Pixel coordinate grounding data

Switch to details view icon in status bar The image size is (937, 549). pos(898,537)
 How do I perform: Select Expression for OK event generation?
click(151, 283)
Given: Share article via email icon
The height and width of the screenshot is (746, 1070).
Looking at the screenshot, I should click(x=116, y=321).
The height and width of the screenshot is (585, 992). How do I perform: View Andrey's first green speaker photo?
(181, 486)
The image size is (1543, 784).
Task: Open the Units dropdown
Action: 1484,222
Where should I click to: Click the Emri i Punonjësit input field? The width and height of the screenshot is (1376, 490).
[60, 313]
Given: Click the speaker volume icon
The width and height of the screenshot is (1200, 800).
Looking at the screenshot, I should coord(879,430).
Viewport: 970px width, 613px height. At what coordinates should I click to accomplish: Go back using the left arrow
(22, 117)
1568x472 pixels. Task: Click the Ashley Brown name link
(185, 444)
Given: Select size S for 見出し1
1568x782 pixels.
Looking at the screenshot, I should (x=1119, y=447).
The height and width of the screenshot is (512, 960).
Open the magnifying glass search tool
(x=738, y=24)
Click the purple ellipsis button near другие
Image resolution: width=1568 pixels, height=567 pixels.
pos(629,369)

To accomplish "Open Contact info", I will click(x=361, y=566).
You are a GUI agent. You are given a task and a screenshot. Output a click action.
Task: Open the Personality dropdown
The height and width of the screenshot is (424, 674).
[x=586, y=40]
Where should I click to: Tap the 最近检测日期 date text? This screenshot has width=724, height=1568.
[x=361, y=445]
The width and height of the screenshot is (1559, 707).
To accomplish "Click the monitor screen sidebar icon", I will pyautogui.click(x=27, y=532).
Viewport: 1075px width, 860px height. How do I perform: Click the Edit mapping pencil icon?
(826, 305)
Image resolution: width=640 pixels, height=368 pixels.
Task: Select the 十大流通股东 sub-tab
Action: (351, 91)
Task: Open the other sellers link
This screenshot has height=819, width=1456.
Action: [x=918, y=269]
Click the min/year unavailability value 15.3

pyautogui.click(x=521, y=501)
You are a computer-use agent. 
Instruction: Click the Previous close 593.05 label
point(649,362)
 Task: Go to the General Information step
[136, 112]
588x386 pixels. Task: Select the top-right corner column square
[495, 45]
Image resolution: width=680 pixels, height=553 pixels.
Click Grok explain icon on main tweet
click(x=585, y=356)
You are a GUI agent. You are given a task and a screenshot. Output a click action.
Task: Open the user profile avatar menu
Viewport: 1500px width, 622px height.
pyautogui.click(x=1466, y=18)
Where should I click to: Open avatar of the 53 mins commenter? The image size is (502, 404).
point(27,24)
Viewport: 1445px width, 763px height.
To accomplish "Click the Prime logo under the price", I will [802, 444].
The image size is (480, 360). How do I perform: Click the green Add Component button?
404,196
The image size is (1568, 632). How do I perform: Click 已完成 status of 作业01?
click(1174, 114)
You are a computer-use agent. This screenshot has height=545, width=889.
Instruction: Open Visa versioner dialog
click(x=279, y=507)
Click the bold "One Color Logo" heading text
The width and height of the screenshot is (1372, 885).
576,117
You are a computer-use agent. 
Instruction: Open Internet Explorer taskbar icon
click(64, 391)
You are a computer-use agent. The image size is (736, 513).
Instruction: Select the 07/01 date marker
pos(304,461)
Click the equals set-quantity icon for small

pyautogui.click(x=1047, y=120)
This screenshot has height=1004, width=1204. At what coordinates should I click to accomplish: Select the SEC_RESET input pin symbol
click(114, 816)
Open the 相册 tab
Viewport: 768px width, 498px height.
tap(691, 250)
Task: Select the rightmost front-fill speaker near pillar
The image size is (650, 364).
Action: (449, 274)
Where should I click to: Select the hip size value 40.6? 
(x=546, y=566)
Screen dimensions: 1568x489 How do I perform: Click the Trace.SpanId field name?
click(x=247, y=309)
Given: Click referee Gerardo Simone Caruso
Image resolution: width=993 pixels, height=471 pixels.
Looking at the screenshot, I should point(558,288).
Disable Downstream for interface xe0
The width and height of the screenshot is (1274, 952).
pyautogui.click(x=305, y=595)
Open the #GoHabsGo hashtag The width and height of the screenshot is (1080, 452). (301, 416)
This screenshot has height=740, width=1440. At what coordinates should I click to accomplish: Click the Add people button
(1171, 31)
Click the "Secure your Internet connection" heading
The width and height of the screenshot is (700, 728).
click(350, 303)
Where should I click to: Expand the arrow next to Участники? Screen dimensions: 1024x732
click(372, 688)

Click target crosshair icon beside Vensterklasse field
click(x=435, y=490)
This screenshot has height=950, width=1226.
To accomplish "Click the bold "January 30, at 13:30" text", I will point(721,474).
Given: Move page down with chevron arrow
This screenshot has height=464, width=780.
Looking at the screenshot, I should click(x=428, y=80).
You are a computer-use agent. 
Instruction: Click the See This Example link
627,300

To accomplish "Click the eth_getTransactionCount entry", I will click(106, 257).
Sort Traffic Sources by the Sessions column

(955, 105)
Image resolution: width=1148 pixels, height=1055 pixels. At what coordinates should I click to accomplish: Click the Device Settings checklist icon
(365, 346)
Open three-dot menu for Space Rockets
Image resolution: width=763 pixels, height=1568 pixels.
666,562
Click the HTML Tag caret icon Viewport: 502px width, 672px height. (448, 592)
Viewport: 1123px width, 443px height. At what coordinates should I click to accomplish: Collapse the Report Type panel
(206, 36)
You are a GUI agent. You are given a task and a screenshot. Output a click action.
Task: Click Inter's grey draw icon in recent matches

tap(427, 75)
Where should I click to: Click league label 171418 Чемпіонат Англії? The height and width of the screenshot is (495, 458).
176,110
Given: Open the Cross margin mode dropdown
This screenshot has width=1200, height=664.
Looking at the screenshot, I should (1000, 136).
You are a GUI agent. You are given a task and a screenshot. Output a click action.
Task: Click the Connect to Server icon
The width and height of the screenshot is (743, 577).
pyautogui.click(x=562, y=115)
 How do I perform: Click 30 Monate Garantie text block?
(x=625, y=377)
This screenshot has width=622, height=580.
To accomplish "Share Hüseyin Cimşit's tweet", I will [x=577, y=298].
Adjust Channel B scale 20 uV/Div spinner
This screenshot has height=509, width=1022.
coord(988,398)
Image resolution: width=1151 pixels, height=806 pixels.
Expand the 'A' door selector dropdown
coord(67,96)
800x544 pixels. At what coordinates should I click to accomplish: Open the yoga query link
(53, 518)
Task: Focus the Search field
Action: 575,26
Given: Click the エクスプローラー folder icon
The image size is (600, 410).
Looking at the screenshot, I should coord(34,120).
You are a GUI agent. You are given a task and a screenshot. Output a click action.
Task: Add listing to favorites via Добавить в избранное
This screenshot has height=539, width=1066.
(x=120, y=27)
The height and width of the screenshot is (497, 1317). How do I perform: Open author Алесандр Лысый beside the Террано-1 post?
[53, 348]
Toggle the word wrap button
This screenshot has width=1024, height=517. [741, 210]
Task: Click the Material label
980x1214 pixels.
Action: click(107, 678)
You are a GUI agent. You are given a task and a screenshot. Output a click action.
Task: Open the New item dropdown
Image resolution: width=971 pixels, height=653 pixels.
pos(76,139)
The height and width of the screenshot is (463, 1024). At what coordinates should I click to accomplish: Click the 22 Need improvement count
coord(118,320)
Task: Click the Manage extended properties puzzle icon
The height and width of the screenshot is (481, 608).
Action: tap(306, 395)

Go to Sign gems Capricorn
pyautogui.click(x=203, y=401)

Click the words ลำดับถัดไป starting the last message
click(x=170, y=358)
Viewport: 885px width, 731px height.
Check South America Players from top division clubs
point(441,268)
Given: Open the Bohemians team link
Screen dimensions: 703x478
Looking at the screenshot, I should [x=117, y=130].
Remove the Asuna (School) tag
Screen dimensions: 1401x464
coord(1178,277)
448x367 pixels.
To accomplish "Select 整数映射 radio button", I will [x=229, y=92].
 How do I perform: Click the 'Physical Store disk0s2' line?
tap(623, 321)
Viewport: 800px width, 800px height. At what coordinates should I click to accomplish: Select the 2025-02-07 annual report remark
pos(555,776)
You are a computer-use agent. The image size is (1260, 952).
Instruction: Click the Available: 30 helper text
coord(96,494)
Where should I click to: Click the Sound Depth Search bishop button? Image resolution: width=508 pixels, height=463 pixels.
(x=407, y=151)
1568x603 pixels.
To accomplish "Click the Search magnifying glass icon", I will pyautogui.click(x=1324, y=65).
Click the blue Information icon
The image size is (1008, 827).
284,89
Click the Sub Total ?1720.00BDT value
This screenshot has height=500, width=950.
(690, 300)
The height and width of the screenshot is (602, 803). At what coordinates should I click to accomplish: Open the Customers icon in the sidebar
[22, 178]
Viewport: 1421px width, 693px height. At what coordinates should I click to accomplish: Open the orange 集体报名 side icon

BRIEF =>
For each line in the data that holds "bold", add one to a count, then report that count alone.

EXERCISE SOLUTION =>
2